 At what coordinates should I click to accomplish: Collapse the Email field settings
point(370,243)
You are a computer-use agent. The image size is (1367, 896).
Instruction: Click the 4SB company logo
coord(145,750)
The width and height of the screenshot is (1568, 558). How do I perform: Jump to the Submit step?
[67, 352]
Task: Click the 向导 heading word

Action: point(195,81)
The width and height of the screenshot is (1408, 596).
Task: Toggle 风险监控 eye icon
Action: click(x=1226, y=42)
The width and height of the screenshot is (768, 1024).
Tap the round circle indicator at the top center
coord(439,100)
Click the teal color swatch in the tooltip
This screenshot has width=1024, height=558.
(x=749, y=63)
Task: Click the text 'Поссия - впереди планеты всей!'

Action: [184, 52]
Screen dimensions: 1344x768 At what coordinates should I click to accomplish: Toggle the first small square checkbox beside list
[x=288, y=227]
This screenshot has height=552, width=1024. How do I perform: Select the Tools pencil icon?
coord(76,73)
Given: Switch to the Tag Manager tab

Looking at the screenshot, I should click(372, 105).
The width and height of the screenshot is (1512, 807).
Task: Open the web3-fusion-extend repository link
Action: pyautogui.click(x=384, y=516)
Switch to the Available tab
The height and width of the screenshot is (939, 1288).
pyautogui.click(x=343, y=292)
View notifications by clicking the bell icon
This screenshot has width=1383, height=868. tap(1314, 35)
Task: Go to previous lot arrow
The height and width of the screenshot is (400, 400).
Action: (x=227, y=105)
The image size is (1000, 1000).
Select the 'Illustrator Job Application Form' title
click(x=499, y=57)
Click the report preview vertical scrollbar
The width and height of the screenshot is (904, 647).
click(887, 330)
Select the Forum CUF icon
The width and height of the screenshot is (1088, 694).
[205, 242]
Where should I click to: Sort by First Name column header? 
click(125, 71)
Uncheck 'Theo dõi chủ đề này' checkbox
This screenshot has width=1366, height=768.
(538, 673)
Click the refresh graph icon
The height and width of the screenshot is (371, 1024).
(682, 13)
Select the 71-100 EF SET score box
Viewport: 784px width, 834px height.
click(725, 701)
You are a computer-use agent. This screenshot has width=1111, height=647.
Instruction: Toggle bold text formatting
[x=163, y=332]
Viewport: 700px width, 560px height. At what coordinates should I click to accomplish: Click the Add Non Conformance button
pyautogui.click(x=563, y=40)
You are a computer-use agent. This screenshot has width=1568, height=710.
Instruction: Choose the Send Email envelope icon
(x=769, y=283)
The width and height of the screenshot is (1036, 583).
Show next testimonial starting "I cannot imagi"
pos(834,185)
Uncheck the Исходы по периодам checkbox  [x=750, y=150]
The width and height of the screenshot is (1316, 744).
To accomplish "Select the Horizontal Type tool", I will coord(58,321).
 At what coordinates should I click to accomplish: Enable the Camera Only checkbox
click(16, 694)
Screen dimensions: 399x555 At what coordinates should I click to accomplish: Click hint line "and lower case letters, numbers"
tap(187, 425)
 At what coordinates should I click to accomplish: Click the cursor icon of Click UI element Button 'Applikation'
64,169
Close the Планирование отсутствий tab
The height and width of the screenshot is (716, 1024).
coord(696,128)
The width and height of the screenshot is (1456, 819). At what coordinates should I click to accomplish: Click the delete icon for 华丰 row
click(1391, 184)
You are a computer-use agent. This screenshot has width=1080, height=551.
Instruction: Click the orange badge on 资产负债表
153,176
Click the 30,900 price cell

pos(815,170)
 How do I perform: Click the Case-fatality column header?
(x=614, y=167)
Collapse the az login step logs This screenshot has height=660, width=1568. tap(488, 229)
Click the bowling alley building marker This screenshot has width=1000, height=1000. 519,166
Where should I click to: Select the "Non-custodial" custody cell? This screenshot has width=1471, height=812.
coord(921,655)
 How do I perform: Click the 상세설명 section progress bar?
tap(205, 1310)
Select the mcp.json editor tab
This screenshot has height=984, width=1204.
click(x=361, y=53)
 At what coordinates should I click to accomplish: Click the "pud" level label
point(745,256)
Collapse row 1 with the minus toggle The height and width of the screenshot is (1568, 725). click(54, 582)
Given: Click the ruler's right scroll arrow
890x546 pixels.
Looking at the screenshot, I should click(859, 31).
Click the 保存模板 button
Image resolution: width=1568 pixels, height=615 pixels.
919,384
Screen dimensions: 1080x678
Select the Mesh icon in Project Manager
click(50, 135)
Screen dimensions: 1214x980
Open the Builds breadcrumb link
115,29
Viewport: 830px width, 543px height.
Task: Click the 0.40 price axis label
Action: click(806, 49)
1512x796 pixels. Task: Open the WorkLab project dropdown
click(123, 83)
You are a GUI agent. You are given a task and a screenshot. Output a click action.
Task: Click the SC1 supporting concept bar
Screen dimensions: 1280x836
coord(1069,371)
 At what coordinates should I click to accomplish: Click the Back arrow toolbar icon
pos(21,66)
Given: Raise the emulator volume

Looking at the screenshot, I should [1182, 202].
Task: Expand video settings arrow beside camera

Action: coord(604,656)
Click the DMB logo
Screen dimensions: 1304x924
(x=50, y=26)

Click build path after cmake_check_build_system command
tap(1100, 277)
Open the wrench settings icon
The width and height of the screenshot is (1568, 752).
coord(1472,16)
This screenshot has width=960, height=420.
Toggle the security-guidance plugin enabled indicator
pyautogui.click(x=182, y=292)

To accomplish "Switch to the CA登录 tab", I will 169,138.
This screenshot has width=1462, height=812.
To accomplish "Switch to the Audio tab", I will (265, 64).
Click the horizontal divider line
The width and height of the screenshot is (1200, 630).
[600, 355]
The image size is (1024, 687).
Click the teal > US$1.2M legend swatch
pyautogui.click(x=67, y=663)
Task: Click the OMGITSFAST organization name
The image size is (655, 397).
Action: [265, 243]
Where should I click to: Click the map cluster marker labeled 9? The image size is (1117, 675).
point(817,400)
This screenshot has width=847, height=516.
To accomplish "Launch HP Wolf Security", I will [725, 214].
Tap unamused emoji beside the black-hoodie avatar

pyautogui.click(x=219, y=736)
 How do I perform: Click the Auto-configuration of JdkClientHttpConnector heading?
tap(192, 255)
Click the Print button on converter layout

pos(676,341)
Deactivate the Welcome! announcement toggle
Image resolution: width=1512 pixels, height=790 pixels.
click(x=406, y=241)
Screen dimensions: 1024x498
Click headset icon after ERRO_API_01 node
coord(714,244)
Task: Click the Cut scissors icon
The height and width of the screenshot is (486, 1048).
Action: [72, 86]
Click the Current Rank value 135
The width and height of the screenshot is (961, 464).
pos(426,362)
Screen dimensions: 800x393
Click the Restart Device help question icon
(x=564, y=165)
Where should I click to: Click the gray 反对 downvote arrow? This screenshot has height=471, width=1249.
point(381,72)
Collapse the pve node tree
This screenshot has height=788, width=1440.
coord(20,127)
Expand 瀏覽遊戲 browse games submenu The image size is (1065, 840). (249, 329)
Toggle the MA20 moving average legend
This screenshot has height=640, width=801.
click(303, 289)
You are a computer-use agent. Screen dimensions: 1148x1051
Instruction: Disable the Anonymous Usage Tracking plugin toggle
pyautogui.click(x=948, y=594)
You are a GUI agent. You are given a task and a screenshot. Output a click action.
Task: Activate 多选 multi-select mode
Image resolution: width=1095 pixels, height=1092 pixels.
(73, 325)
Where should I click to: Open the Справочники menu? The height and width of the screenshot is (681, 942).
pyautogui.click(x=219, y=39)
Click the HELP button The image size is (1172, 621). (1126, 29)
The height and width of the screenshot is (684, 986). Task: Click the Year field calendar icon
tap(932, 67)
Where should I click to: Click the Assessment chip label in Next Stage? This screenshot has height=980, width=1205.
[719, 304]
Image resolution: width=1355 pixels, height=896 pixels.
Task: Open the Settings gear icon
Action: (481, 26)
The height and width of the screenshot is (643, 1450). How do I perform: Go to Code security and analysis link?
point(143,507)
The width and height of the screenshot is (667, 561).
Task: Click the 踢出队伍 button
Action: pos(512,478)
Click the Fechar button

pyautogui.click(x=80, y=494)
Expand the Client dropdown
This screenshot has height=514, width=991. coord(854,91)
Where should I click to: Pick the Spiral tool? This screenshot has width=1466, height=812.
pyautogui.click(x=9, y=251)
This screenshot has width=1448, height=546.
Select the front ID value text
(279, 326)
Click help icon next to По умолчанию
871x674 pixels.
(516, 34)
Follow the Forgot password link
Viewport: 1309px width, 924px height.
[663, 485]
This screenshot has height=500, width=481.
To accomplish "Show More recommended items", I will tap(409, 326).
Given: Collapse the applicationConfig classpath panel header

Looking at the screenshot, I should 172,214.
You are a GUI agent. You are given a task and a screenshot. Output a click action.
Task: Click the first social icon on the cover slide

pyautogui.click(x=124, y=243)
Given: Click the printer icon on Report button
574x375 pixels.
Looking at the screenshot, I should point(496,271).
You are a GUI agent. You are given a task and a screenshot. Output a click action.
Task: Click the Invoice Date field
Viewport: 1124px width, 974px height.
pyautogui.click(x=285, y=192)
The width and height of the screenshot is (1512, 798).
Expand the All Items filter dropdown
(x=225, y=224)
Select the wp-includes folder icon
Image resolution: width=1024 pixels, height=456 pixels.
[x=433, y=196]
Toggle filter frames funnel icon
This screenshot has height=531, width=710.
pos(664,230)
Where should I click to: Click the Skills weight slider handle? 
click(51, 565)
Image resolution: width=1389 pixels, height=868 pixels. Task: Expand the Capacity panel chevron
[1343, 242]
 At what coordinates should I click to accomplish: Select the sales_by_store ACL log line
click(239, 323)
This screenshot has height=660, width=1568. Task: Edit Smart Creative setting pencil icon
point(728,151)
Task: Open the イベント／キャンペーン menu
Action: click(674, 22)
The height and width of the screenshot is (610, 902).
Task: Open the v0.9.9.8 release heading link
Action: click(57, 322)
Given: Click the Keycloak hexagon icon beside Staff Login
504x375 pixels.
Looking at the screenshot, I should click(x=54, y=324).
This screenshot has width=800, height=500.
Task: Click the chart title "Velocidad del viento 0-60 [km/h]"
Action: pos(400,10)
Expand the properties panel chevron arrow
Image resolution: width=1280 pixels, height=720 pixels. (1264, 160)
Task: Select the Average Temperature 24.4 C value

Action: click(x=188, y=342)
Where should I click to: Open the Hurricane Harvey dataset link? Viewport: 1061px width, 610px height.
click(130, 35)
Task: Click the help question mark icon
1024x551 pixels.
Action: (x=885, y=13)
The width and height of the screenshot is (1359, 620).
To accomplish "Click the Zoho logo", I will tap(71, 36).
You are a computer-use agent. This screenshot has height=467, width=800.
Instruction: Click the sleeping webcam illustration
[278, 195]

========================

WORK INSTRUCTION: Write only the number of lines in the listing that hold the word "agent".

SOLVED EXERCISE: 10